Now let's have a look at the following YAML file from https://hub.docker.com/r/openhab/openhab/:

    # save as docker-compose.yml or openhab.yml
    version: '3.8'

    services:
      openhab:
        image: "openhab/openhab:3.3.0" # stable 2022-11
        container_name: openhab
        restart: always
        network_mode: host
        volumes:
          - "/etc/localtime:/etc/localtime:ro"
          - "/etc/timezone:/etc/timezone:ro"
          - "./openhab/openhab_addons:/openhab/addons"
          - "./openhab/openhab_conf:/openhab/conf"
          - "./openhab/openhab_userdata:/openhab/userdata" 
        devices:
          - /dev/ttyACM0:/dev/ttyACM0
          - /dev/ttyAMA0:/dev/ttyAMA0
        environment:
          OPENHAB_HTTP_PORT: "9080"
          OPENHAB_HTTPS_PORT: "9443"
          EXTRA_JAVA_OPTS: "-Duser.timezone=Europe/Luxembourg"

We use the network of the host, because openHAB requires UPnP discovery. Unfortunately port mapping is incompatible with this network_mode. Because I use 2 versions of openHAB, I change the ports from 8xxx to 9xxx. The openHAB directories are created from docker-compose.

We save the file as text-only with the name openhab.yml and start it with the following command:

    docker compose -f openhab.yml up --remove-orphans -d

Without -f and the filename docker-compose searches for a file named docker-compose.yml in the current directory.
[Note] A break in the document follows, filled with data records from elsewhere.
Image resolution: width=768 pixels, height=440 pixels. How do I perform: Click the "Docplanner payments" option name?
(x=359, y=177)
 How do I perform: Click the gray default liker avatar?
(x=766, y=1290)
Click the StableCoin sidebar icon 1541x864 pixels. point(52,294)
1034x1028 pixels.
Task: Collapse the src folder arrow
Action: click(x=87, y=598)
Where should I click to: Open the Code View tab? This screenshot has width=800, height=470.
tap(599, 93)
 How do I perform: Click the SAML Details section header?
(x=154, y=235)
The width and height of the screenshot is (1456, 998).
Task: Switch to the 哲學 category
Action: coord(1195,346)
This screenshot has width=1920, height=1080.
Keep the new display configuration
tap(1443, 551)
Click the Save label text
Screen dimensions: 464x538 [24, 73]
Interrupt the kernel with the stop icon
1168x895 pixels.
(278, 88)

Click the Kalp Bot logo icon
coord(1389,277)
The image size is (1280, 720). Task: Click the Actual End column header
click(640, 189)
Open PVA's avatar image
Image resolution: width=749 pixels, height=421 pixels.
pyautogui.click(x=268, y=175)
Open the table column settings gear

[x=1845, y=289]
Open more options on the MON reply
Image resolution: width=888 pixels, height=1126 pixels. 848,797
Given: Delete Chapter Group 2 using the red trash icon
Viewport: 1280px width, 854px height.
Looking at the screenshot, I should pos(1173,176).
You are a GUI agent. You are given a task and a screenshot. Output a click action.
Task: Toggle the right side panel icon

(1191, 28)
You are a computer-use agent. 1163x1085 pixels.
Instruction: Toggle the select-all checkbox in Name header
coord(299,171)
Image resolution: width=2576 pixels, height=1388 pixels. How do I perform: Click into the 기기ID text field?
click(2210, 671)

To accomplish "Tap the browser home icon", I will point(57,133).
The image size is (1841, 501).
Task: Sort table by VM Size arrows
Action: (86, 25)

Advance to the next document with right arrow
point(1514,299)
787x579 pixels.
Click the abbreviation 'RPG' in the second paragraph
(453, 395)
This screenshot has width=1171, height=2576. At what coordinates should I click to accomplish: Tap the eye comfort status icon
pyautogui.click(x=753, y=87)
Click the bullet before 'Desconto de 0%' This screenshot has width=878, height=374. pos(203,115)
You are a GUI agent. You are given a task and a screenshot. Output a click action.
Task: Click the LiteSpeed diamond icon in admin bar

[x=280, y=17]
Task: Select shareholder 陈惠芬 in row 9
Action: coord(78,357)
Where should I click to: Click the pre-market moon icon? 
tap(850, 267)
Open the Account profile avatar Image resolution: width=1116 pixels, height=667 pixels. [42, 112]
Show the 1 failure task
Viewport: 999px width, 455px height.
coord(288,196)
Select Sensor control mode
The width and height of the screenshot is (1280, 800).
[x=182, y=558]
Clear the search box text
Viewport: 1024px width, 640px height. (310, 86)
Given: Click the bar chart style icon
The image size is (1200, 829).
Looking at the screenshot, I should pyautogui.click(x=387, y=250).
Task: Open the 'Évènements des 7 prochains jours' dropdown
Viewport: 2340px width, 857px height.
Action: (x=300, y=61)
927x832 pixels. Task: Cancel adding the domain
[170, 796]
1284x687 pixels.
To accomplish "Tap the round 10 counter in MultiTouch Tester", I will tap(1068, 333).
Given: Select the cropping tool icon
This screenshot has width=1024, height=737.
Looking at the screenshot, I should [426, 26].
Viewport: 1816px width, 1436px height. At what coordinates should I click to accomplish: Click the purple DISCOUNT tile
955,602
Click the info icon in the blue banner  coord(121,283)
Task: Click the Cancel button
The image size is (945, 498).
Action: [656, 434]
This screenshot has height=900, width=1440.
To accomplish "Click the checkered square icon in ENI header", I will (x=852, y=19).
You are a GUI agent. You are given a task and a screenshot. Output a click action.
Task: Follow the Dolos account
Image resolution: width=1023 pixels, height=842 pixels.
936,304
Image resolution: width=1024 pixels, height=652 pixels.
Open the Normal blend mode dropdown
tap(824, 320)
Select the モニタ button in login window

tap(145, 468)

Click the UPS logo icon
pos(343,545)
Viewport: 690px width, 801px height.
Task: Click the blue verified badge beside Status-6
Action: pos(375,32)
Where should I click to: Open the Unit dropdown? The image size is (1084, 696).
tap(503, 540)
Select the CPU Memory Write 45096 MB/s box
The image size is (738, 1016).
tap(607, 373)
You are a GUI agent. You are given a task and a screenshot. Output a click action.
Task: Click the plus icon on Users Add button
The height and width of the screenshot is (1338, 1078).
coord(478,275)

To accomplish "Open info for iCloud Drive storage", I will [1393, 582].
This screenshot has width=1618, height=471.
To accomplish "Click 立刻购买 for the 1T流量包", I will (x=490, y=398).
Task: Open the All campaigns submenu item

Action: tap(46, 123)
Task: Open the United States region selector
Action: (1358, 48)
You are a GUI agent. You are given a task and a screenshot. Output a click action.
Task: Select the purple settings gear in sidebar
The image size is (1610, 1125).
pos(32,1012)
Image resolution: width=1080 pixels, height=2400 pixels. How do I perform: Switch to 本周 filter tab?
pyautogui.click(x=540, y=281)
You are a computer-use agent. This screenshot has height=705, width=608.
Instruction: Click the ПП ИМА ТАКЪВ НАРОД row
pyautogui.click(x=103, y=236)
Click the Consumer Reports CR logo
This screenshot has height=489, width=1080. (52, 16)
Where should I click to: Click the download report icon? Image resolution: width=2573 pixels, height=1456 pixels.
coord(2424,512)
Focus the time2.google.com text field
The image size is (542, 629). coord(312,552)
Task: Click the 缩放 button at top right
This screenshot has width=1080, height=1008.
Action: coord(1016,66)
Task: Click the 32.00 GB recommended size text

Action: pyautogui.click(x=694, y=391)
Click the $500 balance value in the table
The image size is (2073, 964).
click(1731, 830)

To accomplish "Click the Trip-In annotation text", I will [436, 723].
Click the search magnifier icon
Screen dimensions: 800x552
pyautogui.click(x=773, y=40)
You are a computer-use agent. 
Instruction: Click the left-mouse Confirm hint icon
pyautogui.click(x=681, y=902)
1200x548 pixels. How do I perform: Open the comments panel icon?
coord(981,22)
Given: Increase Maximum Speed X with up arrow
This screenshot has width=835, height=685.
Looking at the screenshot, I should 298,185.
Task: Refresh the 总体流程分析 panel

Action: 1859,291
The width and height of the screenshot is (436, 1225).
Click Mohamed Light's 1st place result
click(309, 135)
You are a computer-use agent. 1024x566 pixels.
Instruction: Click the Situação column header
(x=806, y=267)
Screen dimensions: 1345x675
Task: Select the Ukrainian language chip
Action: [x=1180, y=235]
The option -d stands for detached mode, meaning the container is running in the background (default = foreground).

To stop or (re)start the running container we use:

    docker compose -f openhab.yml stop
    docker compose -f openhab.yml start

Now you find openHAB on your Raspberry Pi by using the IP address and the port in a browser e.g. 192.168.131.101:9080.